= Friedrich Wilhelm Schultz =

German pharmacist and botanist

Friedrich Wilhelm Schultz (3 January 1804 – 30 December 1876) was a German pharmacist and botanist. A native of Zweibrücken, he published various texts on plants.

==Education==
He initially learned the pharmacy profession at his father's store in Zweibrücken. In 1827 be began studies in Munich, later performing post-doctoral work in Tübingen.

==Career==
In 1832 he became owner of a pharmacy in Bitsch, where he started 1836 his famous exsiccata series Flora Galliae et Germaniae exsiccata, herbier des plantes rares et critiques de la France et de l' Allemagne, recueillies par la Société de la Flore de France et d' Allemagne, publié par le docteur F. G. Schultz. In 1840 he founded the scientific society POLLICHIA, a group specializing in nature studies of the Rheinland-Pfalz region, with his brother, Carl Heinrich Schultz (1805-1867), et al.

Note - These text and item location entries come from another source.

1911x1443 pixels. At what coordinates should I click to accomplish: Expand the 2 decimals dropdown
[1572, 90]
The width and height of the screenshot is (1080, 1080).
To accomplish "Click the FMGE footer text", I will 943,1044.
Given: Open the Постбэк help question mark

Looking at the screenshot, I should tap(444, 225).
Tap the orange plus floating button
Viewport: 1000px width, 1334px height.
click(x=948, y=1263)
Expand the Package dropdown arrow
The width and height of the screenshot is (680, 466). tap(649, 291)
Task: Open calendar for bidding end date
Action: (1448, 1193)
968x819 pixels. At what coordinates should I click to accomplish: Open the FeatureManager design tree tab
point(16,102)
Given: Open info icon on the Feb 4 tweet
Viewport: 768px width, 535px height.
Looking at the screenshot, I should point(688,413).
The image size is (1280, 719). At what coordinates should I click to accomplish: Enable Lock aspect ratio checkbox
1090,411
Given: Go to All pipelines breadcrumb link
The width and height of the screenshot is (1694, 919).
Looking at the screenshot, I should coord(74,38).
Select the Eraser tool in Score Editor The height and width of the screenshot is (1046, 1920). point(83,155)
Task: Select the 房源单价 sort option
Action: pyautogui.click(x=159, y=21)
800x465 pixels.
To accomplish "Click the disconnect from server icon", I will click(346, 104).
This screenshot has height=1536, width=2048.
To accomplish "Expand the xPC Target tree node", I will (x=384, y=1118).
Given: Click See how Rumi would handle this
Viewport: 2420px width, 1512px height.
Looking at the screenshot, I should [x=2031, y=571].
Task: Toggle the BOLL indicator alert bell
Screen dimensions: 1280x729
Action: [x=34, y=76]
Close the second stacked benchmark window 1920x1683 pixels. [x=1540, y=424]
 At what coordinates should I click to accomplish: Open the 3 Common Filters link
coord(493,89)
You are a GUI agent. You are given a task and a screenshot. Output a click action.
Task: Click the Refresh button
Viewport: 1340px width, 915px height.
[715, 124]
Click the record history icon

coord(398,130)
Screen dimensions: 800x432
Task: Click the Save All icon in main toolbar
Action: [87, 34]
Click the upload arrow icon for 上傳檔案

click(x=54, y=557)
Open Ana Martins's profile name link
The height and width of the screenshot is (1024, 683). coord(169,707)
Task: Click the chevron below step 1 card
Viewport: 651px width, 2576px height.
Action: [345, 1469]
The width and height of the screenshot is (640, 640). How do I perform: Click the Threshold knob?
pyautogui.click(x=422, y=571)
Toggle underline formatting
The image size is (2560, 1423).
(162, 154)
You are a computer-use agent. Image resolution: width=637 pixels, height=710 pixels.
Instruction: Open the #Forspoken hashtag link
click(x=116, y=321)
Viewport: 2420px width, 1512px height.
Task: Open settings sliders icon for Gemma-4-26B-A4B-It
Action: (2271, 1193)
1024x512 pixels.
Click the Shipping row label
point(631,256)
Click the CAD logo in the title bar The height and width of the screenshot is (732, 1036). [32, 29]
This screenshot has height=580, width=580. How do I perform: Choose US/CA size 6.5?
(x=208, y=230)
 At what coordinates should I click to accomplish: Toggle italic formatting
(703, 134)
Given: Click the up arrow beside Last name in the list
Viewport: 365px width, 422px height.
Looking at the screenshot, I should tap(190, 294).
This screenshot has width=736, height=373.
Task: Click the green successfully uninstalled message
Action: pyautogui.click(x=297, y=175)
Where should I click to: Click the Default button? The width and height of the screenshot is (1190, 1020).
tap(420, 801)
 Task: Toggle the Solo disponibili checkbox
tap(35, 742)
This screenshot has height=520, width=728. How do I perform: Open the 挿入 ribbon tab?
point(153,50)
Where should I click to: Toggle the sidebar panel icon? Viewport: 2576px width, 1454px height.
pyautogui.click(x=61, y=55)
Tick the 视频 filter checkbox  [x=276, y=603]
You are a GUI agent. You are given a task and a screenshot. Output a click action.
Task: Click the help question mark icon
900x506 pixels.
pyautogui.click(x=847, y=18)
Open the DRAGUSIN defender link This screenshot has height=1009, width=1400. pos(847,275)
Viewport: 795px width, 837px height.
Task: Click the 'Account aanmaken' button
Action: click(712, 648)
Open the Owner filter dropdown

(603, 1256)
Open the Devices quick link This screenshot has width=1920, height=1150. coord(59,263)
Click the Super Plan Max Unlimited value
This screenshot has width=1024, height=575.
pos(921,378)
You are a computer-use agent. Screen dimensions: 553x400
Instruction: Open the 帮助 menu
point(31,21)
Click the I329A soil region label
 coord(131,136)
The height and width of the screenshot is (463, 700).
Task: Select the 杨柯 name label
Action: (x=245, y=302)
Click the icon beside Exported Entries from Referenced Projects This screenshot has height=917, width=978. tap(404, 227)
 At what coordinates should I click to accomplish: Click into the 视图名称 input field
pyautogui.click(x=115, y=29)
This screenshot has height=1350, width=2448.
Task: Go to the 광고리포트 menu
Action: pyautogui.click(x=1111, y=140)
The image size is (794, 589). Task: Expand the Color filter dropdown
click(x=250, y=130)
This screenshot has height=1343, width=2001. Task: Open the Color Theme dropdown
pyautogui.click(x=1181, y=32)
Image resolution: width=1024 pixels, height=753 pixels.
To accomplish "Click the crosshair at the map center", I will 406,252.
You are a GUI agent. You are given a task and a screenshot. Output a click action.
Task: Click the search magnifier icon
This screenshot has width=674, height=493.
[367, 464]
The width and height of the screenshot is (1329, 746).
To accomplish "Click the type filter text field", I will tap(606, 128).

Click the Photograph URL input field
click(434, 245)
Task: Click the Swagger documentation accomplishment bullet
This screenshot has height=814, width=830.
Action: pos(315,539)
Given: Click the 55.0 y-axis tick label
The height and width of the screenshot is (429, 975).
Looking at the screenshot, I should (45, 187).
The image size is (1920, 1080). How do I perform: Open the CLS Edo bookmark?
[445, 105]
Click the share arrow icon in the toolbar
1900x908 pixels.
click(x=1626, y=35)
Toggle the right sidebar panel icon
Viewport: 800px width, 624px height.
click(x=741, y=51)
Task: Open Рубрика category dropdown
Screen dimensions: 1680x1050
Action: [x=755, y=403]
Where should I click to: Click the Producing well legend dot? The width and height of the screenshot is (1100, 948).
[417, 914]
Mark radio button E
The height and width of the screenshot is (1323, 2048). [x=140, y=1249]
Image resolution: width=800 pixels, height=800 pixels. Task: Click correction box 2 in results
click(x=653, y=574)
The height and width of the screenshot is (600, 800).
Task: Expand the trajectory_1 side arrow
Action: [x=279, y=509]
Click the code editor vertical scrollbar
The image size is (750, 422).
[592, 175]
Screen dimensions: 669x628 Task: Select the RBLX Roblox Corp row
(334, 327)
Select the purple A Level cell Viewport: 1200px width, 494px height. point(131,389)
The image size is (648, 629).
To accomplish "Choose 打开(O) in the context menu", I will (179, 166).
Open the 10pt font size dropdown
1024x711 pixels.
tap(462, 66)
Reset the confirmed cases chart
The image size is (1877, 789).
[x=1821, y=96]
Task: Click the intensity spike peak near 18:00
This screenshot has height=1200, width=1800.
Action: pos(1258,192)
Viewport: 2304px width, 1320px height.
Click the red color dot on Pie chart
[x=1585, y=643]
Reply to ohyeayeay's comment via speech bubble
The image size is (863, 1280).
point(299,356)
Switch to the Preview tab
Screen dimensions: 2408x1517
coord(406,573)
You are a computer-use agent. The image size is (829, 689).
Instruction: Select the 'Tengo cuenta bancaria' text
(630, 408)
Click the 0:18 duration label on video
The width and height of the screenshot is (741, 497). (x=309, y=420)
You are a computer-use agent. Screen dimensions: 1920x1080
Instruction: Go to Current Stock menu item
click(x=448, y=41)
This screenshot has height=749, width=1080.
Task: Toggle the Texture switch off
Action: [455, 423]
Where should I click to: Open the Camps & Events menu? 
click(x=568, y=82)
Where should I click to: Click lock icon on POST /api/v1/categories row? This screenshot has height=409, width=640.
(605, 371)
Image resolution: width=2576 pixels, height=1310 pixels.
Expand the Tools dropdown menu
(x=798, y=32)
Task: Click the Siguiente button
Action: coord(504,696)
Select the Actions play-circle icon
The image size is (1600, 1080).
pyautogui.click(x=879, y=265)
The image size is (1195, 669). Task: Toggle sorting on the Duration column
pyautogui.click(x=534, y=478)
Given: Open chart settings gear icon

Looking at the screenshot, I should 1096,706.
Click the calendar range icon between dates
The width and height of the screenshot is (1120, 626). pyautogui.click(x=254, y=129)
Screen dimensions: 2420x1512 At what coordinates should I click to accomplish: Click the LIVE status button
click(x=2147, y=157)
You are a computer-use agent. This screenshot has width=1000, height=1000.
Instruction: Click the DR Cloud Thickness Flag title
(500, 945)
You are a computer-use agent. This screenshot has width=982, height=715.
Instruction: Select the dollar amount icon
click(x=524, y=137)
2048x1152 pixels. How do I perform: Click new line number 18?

In 1853 he relocated to Weissenburg. There he started the exsiccata Herbarium normale. Herbier des plantes nouvelles peu connues et rares d' Europe principalement de France et d' Allemagne publié par F. Schultz.

Schultz was a specialist regarding the botanical family Orobanchaceae. One of his better known publications was a book on Palatinate flora called Flora der Pfalz. With Paul Constant Billot (1796-1863), he was co-author of Archives de la flore de France et d’Allemagne.